DIRECTIVE:
Please repeat the rows below word for word, starting at the line that contains "Given: Click the 手动安装插件 link" and stopping after the line that contains "2560x1440 pixels. pyautogui.click(x=196, y=1208)".

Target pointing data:
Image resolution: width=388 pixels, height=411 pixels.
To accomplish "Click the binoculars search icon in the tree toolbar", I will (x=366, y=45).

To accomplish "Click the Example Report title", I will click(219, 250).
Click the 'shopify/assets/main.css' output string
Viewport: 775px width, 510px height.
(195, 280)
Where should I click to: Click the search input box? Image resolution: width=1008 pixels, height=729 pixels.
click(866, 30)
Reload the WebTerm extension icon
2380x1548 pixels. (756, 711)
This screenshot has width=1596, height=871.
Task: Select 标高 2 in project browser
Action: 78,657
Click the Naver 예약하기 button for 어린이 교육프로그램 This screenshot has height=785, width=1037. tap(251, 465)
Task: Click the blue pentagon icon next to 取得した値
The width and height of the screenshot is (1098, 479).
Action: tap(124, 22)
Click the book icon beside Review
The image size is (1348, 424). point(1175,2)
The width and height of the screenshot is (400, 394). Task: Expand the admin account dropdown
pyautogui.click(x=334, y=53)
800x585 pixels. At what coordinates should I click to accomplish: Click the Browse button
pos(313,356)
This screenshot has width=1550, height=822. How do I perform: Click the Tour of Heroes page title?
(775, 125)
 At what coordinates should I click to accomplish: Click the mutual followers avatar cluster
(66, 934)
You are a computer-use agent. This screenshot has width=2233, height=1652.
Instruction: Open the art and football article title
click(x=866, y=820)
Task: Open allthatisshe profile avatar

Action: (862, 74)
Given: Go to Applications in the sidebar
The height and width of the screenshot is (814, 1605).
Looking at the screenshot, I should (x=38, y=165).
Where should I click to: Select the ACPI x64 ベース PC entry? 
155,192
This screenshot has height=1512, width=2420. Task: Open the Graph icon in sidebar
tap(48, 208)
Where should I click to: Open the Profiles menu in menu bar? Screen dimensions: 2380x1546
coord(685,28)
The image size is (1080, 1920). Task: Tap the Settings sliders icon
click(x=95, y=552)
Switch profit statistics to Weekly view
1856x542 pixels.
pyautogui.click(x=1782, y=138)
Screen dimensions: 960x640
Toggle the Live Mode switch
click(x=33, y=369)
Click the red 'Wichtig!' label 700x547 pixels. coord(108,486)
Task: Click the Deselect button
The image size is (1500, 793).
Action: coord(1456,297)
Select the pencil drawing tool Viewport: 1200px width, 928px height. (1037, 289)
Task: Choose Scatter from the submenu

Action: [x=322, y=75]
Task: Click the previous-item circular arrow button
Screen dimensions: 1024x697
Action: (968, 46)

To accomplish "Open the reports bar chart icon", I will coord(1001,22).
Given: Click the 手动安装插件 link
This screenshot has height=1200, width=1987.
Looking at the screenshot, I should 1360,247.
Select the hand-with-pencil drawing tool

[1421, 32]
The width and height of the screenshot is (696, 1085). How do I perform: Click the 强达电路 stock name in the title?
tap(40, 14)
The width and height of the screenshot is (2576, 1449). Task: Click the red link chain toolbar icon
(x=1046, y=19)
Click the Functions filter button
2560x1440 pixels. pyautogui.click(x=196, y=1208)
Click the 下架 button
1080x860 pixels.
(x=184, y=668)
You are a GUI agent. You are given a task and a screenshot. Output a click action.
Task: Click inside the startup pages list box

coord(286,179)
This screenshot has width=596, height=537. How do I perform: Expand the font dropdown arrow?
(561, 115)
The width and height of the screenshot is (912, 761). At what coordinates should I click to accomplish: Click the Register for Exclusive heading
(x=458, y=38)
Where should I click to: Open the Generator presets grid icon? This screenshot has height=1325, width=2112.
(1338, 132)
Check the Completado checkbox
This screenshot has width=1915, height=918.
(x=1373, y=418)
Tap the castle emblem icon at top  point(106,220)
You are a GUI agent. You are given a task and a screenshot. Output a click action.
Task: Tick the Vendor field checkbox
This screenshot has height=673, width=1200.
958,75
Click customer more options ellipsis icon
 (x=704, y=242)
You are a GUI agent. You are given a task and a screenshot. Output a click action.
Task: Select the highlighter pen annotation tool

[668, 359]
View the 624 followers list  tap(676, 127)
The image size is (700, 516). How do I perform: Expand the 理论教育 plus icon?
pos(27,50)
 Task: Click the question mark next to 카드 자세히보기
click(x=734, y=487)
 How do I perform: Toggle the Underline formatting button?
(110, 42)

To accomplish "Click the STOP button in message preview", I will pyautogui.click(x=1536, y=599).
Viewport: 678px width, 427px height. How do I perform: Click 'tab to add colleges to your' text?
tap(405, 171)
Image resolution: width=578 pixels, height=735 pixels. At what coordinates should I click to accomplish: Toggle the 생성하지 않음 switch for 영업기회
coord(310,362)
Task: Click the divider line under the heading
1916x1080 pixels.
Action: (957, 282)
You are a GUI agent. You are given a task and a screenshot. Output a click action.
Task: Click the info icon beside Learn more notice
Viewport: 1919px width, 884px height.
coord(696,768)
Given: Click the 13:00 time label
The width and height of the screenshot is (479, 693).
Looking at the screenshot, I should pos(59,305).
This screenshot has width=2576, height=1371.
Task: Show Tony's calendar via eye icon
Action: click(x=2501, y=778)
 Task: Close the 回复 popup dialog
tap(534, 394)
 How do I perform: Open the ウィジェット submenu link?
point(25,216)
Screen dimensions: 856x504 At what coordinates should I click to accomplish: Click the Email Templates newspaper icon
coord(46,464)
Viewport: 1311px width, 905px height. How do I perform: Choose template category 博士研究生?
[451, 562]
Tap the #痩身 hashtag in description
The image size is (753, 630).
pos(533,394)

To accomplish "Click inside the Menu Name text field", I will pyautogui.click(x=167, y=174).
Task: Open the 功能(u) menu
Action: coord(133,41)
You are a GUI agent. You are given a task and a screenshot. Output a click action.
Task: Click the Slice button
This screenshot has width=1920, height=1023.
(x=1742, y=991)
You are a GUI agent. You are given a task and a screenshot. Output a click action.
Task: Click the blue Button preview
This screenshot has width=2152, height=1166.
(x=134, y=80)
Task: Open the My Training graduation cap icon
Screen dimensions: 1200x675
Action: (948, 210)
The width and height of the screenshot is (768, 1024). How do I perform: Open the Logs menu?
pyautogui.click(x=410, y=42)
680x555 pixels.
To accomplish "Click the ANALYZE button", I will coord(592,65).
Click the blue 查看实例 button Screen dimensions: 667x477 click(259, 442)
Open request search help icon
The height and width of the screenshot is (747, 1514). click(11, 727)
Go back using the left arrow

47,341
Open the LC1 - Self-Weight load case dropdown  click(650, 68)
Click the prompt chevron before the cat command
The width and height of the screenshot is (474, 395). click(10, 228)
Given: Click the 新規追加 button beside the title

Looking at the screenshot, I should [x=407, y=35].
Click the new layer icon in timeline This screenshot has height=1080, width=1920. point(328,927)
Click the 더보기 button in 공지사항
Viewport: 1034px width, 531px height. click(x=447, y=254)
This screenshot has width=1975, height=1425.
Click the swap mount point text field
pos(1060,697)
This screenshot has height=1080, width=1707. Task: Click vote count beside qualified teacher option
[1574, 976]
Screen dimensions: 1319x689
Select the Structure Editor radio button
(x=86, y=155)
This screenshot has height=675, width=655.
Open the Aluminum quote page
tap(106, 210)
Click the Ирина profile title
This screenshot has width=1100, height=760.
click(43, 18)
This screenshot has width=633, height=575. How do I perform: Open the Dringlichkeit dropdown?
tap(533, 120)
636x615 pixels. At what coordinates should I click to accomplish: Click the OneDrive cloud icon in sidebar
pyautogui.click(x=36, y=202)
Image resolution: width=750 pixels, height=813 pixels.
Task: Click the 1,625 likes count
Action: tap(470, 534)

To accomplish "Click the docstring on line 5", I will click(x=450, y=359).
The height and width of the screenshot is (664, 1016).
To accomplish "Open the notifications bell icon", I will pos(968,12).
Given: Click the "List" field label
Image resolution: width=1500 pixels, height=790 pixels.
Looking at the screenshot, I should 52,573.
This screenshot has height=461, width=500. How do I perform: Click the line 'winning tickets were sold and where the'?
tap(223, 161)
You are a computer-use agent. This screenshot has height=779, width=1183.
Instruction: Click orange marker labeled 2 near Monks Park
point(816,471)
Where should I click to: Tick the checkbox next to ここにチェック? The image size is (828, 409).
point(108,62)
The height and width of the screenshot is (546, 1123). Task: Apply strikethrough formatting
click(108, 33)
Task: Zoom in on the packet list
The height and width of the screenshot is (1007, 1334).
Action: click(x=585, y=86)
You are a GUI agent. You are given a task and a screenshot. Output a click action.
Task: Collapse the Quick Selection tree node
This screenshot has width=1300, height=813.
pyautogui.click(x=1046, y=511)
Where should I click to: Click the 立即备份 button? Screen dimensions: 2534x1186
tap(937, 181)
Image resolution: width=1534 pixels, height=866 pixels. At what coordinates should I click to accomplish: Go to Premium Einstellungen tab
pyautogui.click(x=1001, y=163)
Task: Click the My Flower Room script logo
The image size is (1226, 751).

WRITTEN RESPONSE:
Given: Click the 手动安装插件 link
This screenshot has height=1200, width=1987.
Looking at the screenshot, I should 1360,247.
Select the hand-with-pencil drawing tool

[1421, 32]
The width and height of the screenshot is (696, 1085). How do I perform: Click the 强达电路 stock name in the title?
tap(40, 14)
The width and height of the screenshot is (2576, 1449). Task: Click the red link chain toolbar icon
(x=1046, y=19)
Click the Functions filter button
2560x1440 pixels. pyautogui.click(x=196, y=1208)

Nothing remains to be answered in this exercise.